- [YOUR INSTRUCTIONS]: Your task is to gather the lines below that hold the string "yellow".

------------------------------------------------

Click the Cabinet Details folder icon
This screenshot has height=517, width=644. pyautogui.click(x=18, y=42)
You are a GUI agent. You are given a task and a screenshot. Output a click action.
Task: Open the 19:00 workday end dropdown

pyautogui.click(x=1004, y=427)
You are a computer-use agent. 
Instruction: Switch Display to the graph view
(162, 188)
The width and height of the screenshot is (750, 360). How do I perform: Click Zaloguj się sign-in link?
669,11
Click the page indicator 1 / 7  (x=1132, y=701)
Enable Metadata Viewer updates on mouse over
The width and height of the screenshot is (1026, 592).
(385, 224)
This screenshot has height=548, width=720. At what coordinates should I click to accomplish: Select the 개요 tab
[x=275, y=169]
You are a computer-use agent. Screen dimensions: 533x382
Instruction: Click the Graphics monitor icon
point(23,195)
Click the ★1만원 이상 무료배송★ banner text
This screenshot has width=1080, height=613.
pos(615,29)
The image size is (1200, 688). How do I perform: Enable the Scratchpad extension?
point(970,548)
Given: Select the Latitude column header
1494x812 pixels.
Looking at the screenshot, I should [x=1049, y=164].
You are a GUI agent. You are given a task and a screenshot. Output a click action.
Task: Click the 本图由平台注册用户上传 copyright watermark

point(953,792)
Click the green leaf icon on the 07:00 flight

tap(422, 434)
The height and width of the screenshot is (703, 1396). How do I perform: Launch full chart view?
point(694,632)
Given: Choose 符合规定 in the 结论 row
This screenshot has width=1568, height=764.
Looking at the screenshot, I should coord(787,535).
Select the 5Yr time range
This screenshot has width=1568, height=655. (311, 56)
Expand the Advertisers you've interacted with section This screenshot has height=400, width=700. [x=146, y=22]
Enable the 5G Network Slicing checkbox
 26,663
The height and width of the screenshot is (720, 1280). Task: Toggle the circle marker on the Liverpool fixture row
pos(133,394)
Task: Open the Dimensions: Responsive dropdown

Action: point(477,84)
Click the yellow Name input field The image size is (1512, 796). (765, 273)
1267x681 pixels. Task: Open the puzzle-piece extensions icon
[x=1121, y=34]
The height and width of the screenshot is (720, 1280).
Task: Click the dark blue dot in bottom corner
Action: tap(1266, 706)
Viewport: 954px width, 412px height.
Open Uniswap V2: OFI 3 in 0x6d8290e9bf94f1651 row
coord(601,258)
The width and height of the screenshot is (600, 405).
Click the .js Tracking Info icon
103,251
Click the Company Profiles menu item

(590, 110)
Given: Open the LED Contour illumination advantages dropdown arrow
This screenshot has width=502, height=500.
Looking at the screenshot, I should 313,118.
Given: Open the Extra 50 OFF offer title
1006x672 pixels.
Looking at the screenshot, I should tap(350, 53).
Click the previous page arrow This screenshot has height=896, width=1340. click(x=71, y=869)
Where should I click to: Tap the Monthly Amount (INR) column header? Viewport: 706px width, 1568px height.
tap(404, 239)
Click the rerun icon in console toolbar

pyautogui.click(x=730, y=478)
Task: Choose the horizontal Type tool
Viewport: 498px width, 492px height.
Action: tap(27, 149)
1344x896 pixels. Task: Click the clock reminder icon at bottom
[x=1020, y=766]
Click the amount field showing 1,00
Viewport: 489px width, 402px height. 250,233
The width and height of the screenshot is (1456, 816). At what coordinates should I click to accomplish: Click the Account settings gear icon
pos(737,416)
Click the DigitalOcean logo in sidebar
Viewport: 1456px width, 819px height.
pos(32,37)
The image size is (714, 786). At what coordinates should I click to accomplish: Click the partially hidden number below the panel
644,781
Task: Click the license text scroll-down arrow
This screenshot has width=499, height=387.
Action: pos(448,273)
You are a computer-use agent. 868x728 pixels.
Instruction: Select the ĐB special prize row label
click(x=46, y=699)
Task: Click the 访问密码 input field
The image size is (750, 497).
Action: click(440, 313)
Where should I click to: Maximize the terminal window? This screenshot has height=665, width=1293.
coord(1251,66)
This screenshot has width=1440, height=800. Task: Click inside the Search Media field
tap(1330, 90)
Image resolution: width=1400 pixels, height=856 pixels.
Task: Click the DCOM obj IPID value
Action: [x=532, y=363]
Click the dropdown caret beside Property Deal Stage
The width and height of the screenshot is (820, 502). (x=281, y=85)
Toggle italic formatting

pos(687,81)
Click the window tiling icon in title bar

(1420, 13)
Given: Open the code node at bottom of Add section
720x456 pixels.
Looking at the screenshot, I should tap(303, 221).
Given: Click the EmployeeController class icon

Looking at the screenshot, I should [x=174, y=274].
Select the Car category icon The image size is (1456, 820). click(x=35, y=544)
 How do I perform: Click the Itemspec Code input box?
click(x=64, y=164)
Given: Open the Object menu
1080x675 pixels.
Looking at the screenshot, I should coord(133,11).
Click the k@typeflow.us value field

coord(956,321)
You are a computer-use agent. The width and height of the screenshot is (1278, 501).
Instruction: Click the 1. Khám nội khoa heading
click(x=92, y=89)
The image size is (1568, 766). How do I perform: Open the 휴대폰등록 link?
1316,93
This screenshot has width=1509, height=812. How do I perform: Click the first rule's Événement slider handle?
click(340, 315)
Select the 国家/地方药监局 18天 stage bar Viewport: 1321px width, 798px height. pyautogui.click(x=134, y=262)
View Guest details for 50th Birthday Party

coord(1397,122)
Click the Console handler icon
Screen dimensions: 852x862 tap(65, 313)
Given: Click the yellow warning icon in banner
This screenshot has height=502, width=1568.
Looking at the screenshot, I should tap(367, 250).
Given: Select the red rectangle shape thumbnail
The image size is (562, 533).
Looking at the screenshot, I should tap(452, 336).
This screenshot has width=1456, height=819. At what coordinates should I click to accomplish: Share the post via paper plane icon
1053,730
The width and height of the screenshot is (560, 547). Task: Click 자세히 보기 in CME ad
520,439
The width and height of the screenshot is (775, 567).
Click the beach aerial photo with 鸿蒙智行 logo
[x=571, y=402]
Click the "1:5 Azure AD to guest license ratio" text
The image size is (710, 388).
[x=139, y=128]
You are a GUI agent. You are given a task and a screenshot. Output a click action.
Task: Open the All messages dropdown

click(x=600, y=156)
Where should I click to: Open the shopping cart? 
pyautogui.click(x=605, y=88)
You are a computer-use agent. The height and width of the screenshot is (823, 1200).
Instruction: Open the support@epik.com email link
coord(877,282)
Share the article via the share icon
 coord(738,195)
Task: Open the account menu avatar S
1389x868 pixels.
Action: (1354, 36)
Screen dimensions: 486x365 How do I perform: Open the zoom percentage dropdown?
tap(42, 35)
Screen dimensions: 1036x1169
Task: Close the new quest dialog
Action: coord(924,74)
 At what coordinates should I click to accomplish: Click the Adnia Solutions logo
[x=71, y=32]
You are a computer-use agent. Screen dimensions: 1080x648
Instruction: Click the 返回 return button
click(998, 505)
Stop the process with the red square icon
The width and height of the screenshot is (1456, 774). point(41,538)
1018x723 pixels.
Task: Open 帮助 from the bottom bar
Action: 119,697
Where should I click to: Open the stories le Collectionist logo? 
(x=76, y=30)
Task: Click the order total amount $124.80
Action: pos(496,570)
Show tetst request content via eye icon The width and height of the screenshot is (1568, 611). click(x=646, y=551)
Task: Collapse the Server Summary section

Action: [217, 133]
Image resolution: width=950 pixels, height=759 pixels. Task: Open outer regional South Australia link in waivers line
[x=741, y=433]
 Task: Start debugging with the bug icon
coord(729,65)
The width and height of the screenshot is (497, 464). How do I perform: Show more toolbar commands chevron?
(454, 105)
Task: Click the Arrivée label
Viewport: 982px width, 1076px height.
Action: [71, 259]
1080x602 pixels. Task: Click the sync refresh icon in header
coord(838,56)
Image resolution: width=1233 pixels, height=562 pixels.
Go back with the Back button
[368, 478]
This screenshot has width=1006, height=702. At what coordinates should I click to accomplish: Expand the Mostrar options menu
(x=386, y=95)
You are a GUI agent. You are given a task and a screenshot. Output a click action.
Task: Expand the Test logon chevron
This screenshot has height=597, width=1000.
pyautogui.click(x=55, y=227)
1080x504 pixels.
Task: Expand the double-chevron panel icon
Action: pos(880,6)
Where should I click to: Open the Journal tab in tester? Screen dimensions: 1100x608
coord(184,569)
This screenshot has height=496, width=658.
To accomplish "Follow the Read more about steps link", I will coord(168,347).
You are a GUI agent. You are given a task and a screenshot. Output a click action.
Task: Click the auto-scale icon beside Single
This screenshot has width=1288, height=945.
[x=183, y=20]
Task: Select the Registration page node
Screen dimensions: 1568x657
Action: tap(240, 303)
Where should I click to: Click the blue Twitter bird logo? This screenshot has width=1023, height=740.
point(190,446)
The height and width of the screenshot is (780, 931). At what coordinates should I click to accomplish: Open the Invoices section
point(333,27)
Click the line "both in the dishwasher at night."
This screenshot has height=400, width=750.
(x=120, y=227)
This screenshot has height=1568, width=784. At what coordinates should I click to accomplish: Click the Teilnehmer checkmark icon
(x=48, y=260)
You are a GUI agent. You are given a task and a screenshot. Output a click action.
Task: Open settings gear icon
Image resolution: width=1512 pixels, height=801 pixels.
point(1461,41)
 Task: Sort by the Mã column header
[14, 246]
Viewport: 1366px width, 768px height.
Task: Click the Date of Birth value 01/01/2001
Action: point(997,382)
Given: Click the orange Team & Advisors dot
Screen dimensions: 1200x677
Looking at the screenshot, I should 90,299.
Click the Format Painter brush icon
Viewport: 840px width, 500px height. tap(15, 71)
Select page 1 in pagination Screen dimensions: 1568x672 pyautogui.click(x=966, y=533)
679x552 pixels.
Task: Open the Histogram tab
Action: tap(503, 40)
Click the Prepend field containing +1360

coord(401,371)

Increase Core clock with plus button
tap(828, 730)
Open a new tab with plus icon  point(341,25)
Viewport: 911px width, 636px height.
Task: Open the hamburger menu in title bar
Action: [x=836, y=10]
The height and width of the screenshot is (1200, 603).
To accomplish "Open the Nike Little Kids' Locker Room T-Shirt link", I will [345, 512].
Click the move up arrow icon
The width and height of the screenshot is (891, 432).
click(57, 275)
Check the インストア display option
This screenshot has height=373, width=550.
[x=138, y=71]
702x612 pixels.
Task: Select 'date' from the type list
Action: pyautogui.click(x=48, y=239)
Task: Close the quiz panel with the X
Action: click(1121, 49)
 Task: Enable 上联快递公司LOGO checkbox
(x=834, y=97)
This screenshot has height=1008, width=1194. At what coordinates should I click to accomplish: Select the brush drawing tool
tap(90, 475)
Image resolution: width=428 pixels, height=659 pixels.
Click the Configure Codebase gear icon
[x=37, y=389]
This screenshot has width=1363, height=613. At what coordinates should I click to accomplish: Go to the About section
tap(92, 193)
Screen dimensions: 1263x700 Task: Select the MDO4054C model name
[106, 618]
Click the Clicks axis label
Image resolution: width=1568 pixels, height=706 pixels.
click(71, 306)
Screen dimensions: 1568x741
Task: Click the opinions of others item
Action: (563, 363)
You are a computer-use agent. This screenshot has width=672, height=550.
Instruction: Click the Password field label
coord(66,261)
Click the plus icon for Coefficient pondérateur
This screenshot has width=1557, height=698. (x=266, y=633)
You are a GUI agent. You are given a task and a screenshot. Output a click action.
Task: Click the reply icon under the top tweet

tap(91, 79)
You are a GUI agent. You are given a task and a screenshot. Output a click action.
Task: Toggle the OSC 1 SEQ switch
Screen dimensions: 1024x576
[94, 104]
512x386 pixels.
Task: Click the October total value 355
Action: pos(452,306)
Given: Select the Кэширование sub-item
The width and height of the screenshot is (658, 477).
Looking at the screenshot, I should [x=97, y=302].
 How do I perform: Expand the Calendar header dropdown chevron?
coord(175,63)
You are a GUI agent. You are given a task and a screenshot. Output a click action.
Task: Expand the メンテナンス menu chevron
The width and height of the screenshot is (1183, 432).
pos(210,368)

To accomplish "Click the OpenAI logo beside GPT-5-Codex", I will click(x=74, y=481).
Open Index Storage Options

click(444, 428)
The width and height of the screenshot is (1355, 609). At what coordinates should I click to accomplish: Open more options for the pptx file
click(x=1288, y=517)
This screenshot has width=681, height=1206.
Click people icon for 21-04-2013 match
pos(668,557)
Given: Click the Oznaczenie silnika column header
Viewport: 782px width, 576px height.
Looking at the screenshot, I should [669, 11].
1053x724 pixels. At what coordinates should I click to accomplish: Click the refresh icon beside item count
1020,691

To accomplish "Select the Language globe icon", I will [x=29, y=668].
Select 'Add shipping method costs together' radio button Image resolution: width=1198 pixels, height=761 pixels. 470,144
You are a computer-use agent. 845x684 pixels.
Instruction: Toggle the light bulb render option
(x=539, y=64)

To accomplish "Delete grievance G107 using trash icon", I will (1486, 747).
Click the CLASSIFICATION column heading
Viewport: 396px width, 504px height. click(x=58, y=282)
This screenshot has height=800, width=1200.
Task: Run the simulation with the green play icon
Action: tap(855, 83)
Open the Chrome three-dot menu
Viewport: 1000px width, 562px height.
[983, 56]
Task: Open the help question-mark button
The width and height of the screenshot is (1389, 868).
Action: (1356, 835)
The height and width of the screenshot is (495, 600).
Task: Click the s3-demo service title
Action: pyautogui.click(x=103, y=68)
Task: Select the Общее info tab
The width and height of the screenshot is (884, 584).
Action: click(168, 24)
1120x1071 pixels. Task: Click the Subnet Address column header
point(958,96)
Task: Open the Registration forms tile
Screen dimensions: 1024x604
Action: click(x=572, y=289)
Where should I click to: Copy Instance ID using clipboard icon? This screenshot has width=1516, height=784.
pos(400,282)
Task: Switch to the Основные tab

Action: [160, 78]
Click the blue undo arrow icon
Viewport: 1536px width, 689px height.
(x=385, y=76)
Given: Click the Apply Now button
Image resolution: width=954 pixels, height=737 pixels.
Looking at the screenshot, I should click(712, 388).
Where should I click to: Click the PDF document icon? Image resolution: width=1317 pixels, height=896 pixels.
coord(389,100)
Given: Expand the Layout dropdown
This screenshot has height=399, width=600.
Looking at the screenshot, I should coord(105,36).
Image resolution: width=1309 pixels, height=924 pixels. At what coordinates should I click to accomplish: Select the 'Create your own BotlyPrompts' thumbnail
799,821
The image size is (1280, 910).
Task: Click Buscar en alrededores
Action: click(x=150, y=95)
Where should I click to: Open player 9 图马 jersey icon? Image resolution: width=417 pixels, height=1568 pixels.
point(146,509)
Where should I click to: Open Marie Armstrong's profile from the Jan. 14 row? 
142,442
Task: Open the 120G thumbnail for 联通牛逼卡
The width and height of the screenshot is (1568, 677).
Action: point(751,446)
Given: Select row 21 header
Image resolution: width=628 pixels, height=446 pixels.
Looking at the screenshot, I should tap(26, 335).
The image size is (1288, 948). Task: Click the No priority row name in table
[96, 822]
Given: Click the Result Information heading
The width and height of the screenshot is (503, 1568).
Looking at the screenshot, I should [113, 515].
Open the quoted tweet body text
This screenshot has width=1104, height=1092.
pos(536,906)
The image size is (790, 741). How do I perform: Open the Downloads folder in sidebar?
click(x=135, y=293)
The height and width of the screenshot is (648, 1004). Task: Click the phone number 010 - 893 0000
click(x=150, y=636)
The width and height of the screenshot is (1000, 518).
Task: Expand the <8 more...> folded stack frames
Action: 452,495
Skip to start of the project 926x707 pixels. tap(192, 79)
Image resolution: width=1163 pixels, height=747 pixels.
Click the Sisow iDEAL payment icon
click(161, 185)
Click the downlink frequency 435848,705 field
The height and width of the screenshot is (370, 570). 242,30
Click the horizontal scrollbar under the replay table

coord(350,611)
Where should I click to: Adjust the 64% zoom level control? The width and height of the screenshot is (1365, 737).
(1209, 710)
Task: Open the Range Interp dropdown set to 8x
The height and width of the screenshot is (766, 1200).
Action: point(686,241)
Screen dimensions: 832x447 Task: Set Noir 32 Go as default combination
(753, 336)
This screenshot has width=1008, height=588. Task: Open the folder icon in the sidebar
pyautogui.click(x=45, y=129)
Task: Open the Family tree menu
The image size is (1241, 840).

------------------------------------------------

- [ANSWER SPACE]:
Click the yellow Name input field The image size is (1512, 796). (765, 273)
Given: Click the yellow warning icon in banner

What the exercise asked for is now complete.